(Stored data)

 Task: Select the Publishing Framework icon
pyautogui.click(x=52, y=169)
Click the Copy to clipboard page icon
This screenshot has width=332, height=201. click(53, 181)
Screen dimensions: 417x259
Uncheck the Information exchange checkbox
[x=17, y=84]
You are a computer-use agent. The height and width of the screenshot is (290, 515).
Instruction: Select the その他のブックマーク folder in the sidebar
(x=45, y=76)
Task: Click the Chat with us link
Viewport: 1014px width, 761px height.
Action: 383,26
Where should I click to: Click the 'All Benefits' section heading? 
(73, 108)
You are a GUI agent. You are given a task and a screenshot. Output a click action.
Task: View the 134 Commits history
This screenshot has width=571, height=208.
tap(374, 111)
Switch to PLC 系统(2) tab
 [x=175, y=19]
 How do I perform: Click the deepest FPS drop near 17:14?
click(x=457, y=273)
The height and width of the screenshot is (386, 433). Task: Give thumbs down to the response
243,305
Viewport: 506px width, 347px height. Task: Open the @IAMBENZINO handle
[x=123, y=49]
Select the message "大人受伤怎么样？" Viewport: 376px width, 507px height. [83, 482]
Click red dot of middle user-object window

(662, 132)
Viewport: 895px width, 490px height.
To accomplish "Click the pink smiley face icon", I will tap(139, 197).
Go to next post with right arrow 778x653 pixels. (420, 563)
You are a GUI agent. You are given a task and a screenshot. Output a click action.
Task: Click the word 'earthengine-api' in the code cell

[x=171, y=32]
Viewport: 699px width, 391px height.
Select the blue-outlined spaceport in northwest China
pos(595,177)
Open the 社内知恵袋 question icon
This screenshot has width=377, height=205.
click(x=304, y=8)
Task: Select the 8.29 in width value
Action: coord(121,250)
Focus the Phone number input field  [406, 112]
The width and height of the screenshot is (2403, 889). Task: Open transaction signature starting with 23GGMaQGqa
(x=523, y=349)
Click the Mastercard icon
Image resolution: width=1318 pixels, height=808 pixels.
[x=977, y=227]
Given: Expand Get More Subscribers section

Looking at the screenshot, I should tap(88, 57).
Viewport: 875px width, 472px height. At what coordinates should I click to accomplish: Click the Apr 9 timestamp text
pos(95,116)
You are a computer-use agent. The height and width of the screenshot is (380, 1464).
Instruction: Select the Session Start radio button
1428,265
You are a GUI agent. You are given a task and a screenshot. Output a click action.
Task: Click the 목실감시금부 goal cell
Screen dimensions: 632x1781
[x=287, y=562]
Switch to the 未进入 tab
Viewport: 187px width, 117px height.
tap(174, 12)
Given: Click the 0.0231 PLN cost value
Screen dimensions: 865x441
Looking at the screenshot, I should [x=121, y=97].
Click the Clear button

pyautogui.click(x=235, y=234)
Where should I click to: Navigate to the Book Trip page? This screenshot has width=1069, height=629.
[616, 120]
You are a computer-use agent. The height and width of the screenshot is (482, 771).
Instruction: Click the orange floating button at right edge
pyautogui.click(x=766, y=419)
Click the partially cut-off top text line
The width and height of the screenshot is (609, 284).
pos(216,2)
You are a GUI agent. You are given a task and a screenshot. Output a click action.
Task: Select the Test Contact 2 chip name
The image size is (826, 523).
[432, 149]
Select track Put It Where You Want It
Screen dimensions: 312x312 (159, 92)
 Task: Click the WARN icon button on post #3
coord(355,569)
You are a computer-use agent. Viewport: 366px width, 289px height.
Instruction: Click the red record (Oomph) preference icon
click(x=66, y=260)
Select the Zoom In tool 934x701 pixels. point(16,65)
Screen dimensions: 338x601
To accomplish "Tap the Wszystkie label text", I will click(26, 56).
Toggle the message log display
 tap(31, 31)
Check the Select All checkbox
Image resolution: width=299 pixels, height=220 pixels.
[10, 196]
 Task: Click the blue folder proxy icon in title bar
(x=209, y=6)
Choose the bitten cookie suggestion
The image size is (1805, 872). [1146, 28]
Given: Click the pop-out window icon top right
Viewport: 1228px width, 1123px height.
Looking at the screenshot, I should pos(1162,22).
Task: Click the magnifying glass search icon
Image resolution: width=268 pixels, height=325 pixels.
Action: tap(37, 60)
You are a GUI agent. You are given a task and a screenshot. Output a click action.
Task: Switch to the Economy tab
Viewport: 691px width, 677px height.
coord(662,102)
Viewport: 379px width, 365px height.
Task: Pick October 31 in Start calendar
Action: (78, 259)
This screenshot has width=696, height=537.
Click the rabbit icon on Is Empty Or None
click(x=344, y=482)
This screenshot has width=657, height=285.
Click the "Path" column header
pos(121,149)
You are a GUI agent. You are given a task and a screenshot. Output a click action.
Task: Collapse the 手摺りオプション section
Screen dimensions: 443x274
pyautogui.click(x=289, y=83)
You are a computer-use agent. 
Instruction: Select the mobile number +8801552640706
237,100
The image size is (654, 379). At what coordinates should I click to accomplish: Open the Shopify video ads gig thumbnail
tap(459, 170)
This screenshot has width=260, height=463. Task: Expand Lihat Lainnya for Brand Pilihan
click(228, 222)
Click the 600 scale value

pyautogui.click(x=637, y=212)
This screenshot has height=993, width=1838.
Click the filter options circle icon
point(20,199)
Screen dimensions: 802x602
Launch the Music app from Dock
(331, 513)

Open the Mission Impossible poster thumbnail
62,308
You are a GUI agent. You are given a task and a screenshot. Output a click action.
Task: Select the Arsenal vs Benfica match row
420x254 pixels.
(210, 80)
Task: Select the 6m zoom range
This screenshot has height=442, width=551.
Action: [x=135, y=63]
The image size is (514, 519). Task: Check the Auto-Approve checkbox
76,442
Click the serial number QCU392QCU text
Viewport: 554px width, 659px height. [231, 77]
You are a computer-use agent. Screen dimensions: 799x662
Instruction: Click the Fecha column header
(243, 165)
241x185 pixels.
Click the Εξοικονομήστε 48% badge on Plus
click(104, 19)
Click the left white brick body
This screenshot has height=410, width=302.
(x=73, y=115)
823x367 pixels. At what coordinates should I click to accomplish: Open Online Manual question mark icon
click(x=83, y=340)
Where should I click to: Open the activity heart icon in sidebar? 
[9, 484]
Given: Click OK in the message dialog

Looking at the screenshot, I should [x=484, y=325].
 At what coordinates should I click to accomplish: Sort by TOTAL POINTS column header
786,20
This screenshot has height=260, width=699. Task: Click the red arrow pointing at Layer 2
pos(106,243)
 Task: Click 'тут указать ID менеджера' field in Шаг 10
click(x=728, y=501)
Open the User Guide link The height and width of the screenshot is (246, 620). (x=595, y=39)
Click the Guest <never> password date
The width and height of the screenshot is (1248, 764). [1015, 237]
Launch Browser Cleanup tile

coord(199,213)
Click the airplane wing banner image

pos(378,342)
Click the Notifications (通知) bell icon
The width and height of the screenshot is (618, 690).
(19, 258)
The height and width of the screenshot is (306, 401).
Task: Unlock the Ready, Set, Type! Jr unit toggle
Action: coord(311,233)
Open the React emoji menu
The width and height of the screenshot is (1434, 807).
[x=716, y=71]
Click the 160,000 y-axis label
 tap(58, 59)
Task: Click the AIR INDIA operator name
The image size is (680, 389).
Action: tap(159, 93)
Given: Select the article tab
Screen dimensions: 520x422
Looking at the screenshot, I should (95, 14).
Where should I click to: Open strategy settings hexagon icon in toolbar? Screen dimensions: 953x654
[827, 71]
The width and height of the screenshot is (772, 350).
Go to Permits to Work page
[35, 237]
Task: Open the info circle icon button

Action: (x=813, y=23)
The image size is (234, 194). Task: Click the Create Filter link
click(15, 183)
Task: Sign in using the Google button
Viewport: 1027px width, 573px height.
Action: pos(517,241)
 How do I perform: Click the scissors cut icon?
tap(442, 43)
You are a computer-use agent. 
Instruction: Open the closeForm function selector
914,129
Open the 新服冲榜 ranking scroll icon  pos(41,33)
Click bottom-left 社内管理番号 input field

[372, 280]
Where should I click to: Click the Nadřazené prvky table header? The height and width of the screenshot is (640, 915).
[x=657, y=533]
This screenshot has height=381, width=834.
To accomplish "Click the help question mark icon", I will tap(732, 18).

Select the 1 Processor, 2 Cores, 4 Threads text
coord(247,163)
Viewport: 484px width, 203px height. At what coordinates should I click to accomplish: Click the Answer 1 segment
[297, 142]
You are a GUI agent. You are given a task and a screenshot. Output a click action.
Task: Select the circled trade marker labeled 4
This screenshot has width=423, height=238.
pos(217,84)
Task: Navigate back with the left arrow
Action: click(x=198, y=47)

• Problem to solve:
Your answer must be a single number: the count of lines above that hold the word "name".

• Solution for this problem:
2